§ Input
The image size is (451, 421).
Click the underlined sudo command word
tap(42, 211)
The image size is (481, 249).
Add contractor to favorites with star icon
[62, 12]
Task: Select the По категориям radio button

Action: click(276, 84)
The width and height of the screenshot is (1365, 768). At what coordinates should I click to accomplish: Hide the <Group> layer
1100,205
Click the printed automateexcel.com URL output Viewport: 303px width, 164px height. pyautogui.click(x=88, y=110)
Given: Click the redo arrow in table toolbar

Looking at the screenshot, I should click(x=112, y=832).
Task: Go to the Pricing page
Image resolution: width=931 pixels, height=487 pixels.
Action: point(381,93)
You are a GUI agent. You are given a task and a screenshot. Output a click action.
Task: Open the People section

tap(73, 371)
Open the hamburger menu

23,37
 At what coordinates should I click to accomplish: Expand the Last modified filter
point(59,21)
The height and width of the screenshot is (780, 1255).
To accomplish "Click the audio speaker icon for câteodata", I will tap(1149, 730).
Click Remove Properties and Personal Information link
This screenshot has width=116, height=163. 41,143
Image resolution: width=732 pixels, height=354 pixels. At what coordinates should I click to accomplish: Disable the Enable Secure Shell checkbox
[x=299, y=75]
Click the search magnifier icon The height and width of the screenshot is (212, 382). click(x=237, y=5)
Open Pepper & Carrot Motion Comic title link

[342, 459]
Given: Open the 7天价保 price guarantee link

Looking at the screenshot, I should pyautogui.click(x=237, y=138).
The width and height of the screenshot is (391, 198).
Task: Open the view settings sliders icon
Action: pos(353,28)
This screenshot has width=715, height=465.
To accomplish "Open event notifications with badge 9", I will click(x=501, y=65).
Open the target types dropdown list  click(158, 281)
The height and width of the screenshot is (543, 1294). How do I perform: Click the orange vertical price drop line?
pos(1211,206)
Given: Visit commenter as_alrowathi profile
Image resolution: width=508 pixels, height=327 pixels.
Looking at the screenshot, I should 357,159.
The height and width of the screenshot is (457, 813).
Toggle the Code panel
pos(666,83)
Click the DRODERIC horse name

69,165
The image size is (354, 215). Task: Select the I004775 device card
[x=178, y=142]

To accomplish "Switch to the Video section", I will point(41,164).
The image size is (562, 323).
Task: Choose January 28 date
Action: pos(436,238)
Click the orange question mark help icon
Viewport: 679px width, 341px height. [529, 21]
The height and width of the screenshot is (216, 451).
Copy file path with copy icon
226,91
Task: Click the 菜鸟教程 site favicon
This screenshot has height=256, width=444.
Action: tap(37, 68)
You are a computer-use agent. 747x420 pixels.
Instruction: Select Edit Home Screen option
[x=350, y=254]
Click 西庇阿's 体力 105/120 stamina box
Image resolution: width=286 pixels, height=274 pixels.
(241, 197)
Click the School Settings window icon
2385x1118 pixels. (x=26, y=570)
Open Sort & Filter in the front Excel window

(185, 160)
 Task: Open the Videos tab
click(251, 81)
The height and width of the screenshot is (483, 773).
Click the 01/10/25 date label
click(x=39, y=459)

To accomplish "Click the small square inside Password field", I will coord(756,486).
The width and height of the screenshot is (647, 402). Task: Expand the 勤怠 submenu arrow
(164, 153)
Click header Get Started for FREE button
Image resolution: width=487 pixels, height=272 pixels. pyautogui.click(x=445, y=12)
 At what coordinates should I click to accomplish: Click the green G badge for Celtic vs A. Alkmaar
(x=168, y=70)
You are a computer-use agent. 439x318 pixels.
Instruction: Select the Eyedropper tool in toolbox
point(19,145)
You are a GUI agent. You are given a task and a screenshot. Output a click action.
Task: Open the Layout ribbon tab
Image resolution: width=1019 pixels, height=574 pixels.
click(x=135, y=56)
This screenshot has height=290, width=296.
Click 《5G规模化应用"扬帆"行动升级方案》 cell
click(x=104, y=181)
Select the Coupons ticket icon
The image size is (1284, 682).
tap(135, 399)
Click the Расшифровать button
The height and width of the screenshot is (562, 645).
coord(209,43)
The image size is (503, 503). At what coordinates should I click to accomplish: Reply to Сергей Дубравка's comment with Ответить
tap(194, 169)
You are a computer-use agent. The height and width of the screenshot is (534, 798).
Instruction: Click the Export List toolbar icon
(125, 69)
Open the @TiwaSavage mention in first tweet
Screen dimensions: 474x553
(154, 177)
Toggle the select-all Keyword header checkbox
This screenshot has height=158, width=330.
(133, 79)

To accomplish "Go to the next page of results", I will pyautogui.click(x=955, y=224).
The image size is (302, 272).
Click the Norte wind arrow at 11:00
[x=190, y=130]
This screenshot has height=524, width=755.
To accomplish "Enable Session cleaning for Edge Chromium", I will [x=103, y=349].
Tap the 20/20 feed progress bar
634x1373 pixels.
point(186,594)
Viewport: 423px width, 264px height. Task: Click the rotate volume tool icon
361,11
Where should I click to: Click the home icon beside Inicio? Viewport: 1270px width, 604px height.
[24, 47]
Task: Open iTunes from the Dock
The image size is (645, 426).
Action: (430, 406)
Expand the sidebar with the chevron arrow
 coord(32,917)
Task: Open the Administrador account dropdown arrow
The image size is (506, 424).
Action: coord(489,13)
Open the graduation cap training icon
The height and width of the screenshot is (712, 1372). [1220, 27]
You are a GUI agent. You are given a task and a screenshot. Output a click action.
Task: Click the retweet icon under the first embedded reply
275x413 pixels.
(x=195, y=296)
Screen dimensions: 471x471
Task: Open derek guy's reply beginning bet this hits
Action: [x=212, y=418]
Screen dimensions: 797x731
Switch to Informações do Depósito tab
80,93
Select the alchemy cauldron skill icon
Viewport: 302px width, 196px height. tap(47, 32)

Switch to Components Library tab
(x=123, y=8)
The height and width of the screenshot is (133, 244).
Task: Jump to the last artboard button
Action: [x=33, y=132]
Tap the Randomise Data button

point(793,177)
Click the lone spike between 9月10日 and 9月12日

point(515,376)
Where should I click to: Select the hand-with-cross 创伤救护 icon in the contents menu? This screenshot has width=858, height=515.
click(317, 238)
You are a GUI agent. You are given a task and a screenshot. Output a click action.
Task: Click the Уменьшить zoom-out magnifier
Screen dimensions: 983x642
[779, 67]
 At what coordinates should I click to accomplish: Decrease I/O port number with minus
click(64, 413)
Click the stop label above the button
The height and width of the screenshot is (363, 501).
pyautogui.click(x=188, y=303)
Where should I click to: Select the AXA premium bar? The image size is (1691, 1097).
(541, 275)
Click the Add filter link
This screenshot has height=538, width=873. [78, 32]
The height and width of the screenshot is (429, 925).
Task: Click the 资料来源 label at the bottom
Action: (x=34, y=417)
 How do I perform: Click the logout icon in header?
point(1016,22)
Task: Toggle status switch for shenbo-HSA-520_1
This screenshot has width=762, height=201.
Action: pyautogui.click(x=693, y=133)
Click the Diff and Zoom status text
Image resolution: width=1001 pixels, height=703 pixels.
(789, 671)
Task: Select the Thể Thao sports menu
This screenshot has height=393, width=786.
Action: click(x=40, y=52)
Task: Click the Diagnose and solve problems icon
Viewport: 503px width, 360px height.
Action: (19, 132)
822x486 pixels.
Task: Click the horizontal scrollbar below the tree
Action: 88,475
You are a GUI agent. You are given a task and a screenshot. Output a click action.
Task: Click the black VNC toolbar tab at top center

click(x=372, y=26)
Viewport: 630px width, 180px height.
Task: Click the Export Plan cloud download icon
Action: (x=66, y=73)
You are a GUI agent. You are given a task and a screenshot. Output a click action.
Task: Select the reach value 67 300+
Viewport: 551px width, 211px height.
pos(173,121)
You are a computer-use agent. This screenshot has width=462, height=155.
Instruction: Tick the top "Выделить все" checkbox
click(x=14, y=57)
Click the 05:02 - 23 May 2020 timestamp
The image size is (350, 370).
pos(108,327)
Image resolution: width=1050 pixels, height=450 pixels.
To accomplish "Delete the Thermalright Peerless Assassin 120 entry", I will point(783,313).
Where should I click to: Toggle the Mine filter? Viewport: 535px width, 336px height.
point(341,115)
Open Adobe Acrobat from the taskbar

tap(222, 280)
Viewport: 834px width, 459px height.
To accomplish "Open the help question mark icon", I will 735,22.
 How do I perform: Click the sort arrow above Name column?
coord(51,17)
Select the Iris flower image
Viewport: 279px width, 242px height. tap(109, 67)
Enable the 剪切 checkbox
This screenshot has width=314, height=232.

§ What this task involves
Report the number of lines in the listing above that include the word "dropdown", and nothing else.

§ Response box
2